Para guru memberi tahu kita bahwa perasaan kita tentang "aku" tidak lebih dari serangkaian momen-pikiran. Setiap momen-pikiran membentuk momen-pikiran berikutnya. Dengan cara yang sama, momen-pikiran terakhir dari satu kehidupan mengkondisikan momen-pikiran pertama dari kehidupan lain, yang merupakan kelanjutan dari suatu rangkaian. "Orang yang meninggal di sini dan dilahirkan kembali di tempat lain bukanlah orang yang sama, atau orang lain," tulis Walpola Rahula.

Ini tidak mudah dimengerti, dan tidak bisa sepenuhnya dipahami hanya dengan kecerdasan. Untuk alasan ini, banyak aliran Buddhisme menekankan praktik meditasi yang memungkinkan realisasi intim dari ilusi diri, yang pada akhirnya mengarah pada pembebasan dari ilusi itu.

Karma dan Kelahiran Kembali

Kekuatan yang mendorong kontinuitas ini dikenal sebagai karma . Karma adalah konsep Asia lain yang orang Barat (dan, dalam hal ini, banyak orang Timur) sering salah paham.

Karma bukanlah takdir, melainkan aksi dan reaksi sederhana, sebab dan akibat.

Sangat sederhana, Buddhisme mengajarkan bahwa karma berarti "tindakan kehendak." Setiap pikiran, kata atau perbuatan yang dikondisikan oleh keinginan, kebencian, hasrat dan ilusi menciptakan karma. Ketika efek karma menjangkau seluruh kehidupan, karma membawa kelahiran kembali.

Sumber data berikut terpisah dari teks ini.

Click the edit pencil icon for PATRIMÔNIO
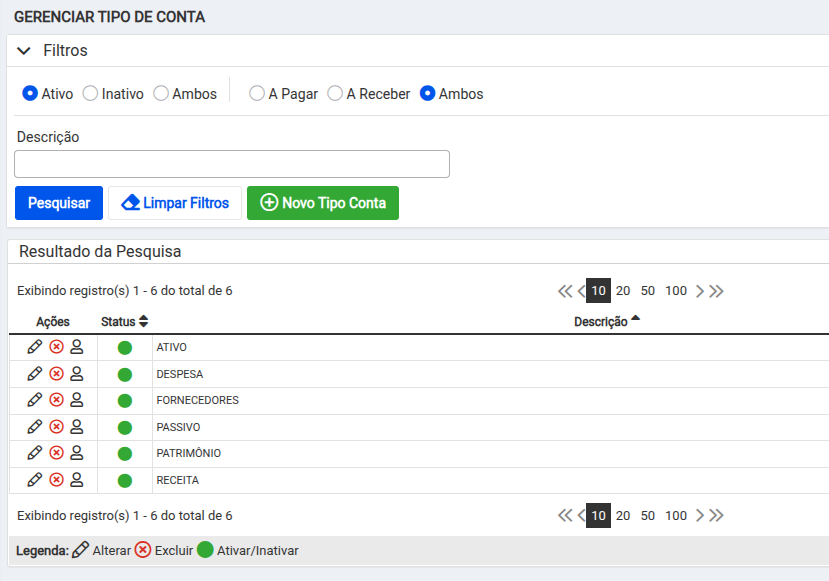829x581 pixels. 35,453
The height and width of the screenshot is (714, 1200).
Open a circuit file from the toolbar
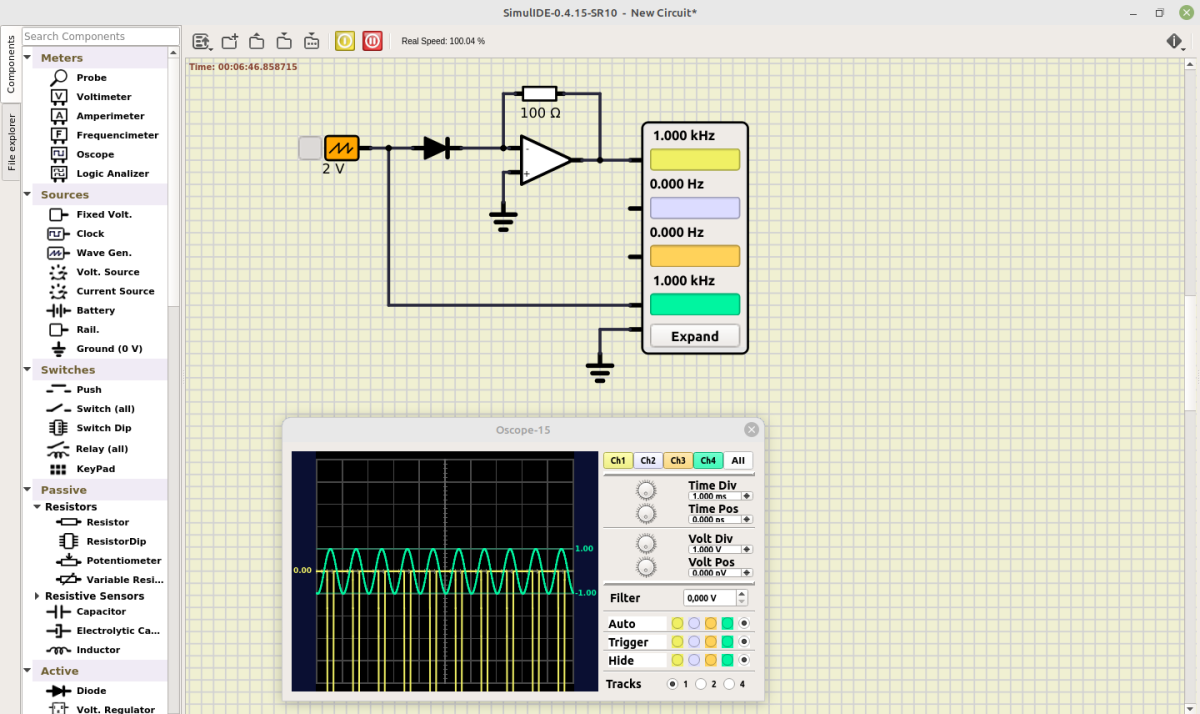[256, 41]
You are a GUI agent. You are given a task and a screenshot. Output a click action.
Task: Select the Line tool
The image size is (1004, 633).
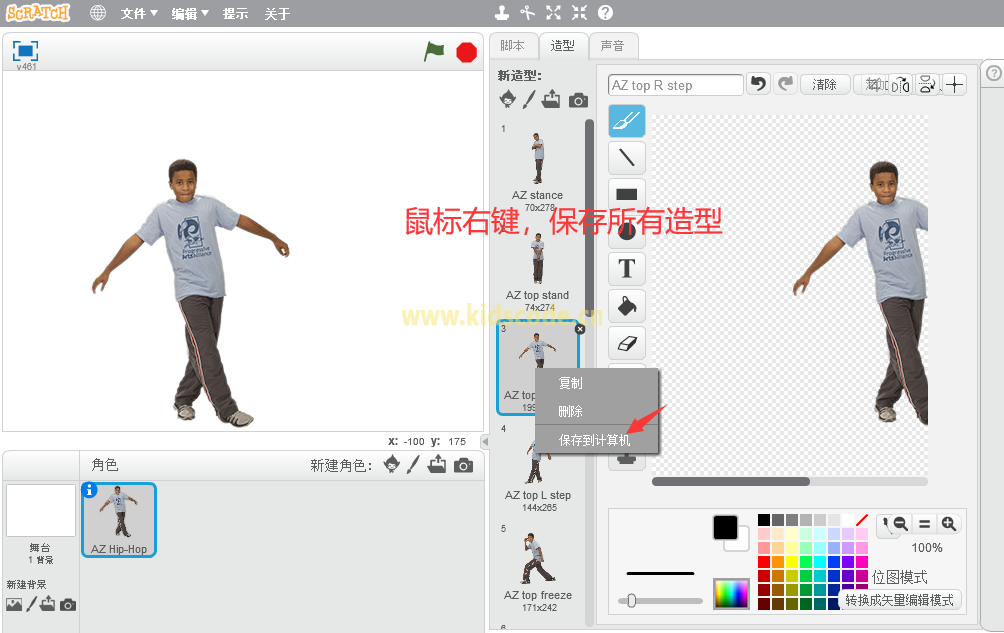click(x=625, y=157)
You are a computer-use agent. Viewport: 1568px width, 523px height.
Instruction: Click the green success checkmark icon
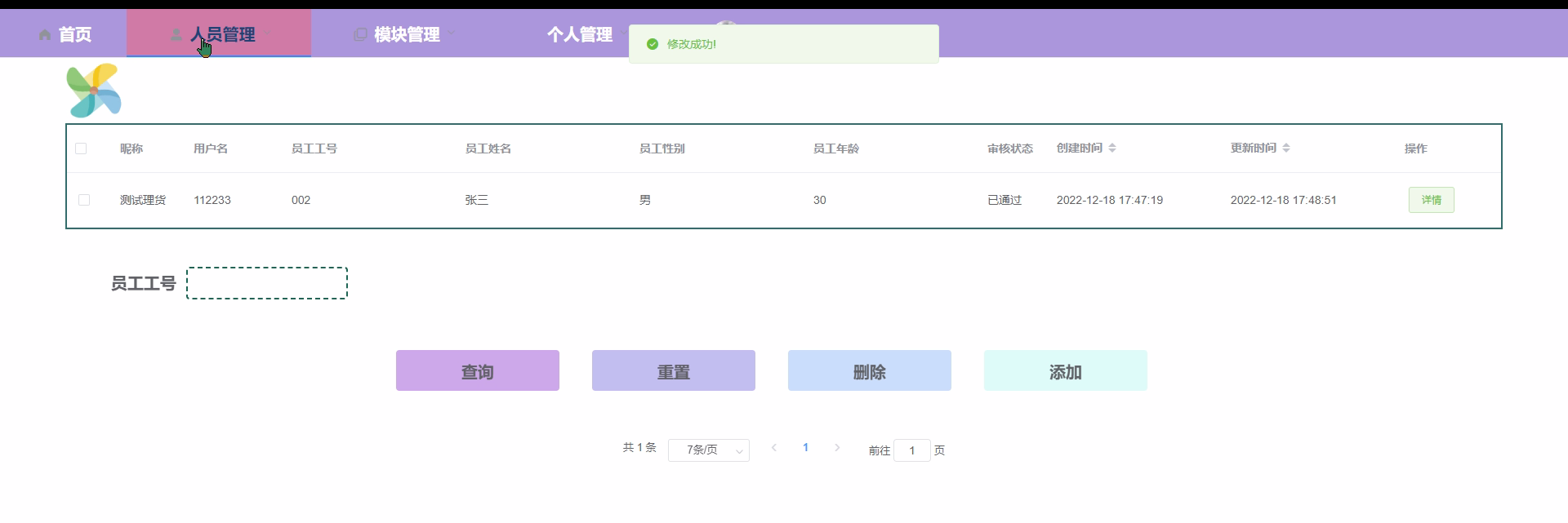653,44
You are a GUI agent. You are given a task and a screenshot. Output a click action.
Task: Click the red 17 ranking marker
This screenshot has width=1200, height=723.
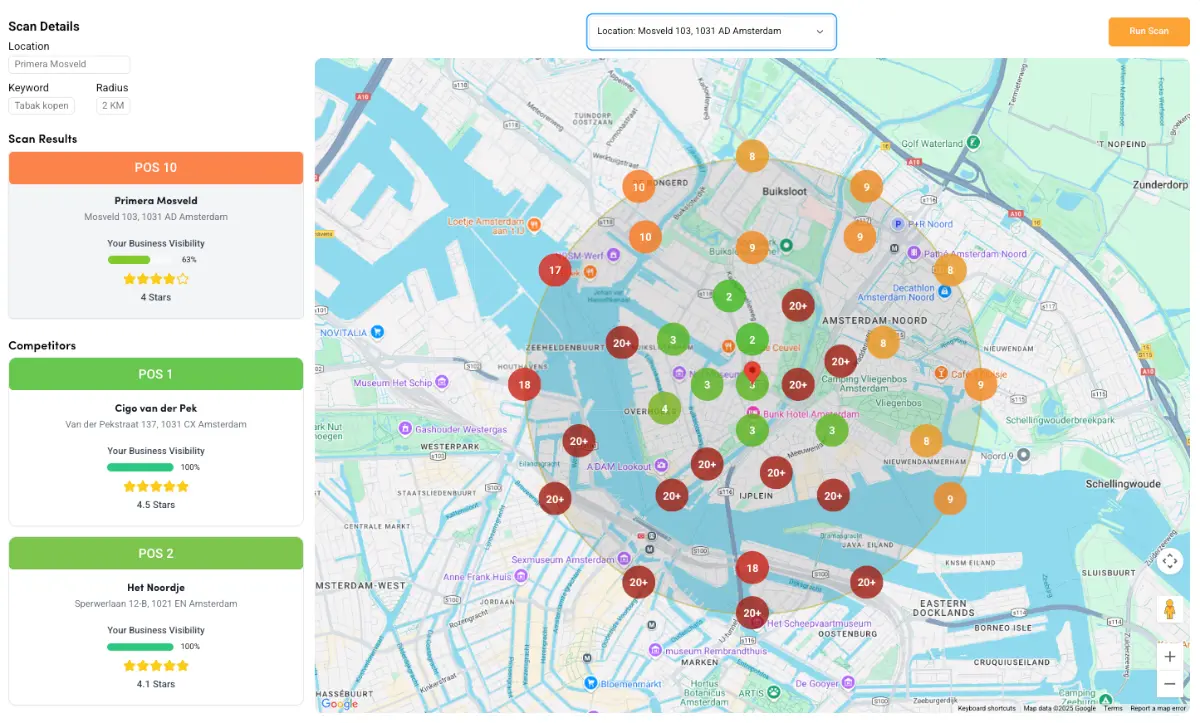(555, 270)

Ketekunan Keyakinan dalam Reinkarnasi

Tidak ada pertanyaan bahwa banyak umat Buddha, Timur dan Barat, terus percaya pada reinkarnasi individu. Perumpamaan dari sutra dan "alat bantu mengajar" seperti Roda Kehidupan Tibet cenderung memperkuat keyakinan ini.

Pendeta Takashi Tsuji, seorang pendeta Jodo Shinshu, menulis tentang kepercayaan pada reinkarnasi:

"Dikatakan bahwa Sang Buddha meninggalkan 84.000 ajaran; tokoh simbolis mewakili beragam latar belakang karakteristik, selera, dll. Dari orang-orang. Sang Buddha mengajarkan sesuai dengan kapasitas mental dan spiritual masing-masing individu. Untuk orang-orang desa sederhana yang hidup selama waktu Sang Buddha, doktrin reinkarnasi adalah pelajaran moral yang kuat. Ketakutan lahir ke dunia hewan pasti telah membuat banyak orang takut untuk bertindak seperti binatang dalam kehidupan ini.Jika kita mengambil ajaran ini secara harfiah hari ini kita bingung karena kita tidak dapat memahaminya rasional.

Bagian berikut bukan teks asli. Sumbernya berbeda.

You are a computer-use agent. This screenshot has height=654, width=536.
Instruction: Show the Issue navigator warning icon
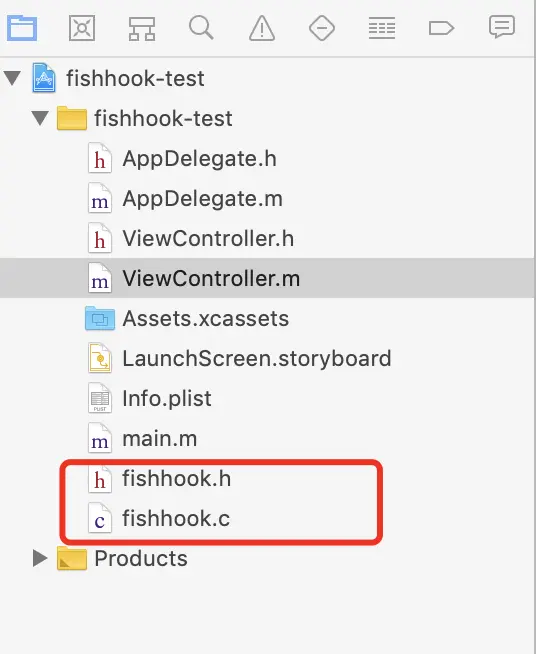pyautogui.click(x=262, y=28)
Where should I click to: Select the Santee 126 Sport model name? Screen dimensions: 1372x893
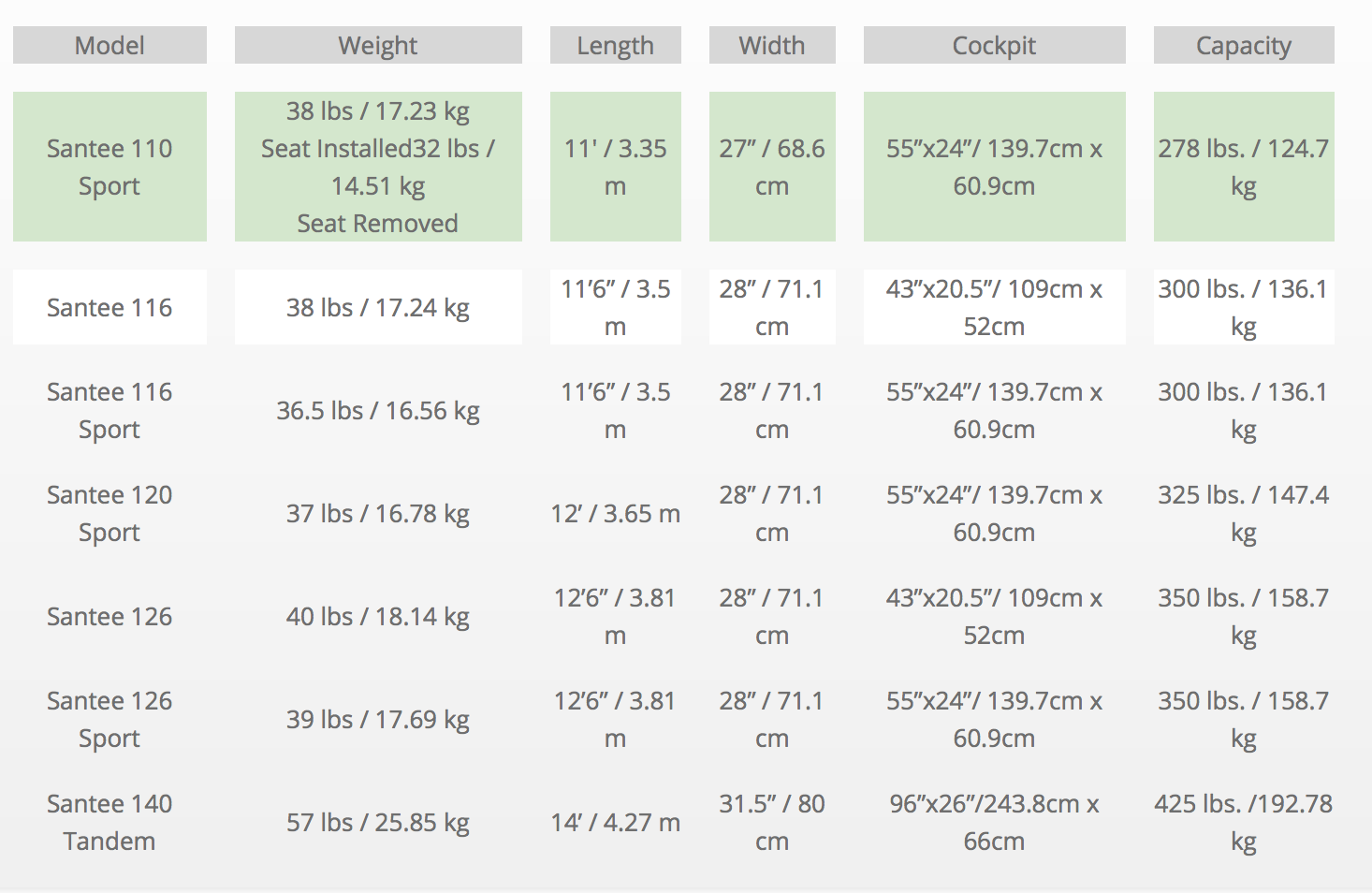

"... Sebuah perumpamaan, ketika dipahami secara harfiah, tidak masuk akal bagi pikiran modern. Oleh karena itu kita harus belajar membedakan perumpamaan dan mitos dari aktualitas."

Apa gunanya?

Orang sering beralih ke agama untuk doktrin yang memberikan jawaban sederhana atas pertanyaan sulit. Agama Buddha tidak bekerja seperti itu.

Hanya percaya pada beberapa doktrin tentang reinkarnasi atau kelahiran kembali tidak memiliki tujuan. Buddhisme adalah praktik yang memungkinkan untuk mengalami ilusi sebagai ilusi dan realitas sebagai realitas. Ketika ilusi itu dialami sebagai ilusi, kita dibebaskan.